All 11 crew were quickly accounted for but frantic scenes saw chase boats from rival teams come in to assist a salvage operation that went on well into the evening. Flotation devices and support vessels had to be attached to the boat to keep it above the surface, with pumps used to remove water from the hull.

“We ended up with 16 pumps inside the boat and two airplane style life rafts that we wrapped underneath the bow of the boat and inflated them,” said Hutchinson, a veteran of four America’s Cup campaigns. “That really stopped the bleeding.”

Video footage of ‘Patriot’ when it was finally lifted out of the water at close to 10pm local time revealed a huge hole in the underside of the hull. Hutchinson said the panel had been “guillotined” by the support structure inside the boat.

“I think the easiest part of it is probably rebuilding it,” he added. “The hardest part is getting electronics on the inside up to speed. We are fortunate that we got both batteries out of the boat. We’re fortunate that all the hydraulic fluid inside the yacht stayed inside the yacht - it’s a closed system. We’re thankful none of that stuff ended up in the Gulf.”

Hutchinson said the team would now try to make it back for the semi-finals of the Prada Cup on Jan 29, which will be against either Ineos Team UK or Luna Rossa.

Ineos currently lead the round robin series with four points to Luna Rossa’s two points. The winner of the round robin will automatically qualify for the Prada Cup final (first to seven race wins).

“We have 11 days,”Hutchinson said, adding that the team may use “bits and pieces” from Defiant to rebuild Patriot. “She may not come out of the shed that pretty, but she’s going to come out the shed to get back into racing.”

Hutchinson concluded by thanking his rivals once again for their assistance - Team New Zealand even brought pizzas out to the rescue site, which was 10 miles from the team’s base. He also stressed the team in no way blamed helmsman Dean Barker for the decision to tack-bear away.

British sailor Paul Goodison, a wing trimmer on the boat, could be heard over the team communications shortly before the capsize warning that it would be difficult to carry out the manoeuvre safely. But Hutchinson said he was happy with the decision, with no way of knowing that the wind would rise suddenly to 23 knots.

“From 18 to 23 knots the time was about three seconds,” he said. “Had we taken the right turn and a lazy gybe we probably would've hooked into it and we wouldn't be having this conversation. But you don't know. And when we make the decision we make the decision and we live and die by those decisions.

“Dean made the correct decision to tack around the left gate, keep us in the pressure and just try to deliver us down to the finish. We got hit by a reasonably big gust.”
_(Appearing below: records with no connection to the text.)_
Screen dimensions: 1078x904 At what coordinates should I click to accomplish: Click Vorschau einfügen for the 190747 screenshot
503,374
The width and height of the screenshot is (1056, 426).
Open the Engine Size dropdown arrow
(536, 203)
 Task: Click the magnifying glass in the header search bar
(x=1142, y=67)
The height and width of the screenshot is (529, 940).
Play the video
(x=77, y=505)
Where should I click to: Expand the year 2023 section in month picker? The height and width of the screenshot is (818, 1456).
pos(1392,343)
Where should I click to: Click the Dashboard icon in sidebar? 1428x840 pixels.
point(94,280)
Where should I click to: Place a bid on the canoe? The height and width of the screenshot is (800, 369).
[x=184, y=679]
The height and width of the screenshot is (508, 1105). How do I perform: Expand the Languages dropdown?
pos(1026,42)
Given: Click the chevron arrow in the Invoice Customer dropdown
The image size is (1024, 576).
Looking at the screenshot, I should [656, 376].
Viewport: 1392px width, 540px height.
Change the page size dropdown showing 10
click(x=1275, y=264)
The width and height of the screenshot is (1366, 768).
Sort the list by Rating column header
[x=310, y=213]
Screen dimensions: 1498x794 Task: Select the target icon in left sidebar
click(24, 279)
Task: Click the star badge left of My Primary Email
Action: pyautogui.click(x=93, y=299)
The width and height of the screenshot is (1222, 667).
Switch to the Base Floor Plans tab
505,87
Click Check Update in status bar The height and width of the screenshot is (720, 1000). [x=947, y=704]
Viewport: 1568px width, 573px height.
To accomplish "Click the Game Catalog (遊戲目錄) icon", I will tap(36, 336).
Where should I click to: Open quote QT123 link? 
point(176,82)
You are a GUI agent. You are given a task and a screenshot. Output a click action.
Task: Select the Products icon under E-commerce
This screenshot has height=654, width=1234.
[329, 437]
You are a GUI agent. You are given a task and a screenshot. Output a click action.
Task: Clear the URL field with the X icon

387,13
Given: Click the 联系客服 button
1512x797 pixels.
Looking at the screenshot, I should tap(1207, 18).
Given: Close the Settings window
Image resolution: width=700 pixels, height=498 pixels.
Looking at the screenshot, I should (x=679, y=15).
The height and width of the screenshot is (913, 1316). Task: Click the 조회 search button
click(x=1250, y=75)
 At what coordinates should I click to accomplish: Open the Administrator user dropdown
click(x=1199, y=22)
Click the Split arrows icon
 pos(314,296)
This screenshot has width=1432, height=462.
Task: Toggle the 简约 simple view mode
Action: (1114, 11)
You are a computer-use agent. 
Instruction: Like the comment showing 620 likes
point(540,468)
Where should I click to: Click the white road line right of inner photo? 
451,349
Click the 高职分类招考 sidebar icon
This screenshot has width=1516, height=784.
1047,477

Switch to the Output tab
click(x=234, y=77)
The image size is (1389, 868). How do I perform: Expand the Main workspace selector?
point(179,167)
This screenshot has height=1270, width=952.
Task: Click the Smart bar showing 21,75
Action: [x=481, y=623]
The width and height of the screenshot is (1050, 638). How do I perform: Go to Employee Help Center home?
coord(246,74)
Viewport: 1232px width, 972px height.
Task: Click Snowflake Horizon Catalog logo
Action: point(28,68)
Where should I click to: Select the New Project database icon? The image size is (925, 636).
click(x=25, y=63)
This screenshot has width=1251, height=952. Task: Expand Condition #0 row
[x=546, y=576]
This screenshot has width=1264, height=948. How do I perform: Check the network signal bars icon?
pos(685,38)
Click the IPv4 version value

Barker, a New Zealand sailor, was famously on the helm when New Zealand lost an 8-1 lead to Oracle Team USA in the 34th Cup in San Francisco. Hutchinson said the team would rally around him, adding that he did not see an issue with his own role on the boat, being both tactician and grinder. Giles Scott, Ainslie’s tactician on the Ineos boat, has a much freer role by contrast.

“I have complete faith in Andrew and Goody and Dean,” Hutchinson said. “I was seeing what Dean saw which was that there was a truck load of wind coming down the left side and it was right to be on that side.

“I think we win as a team and lose as a team. Dean has a bit of ice in his veins which is what the boat requires. I will always encourage him not to take his foot off the pedal. As a team we have the utmost confidence in his abilities. There’s no one I’d rather have on the wheel.”

With American Magic not sailing this weekend, there will be just two races – one on Friday and one on Sunday –between Ineos Team UK and Luna Rossa.

Should Ineos win either race, they will go through to the Prada Cup final automatically, with Italy facing the United States in a first-to-four semi-final.

Should Luna Rossa win both races, they and Ineos would be tied on 4 points apiece but the Italians would progress on countback, leaving Ineos to face American Magic in the semi-final.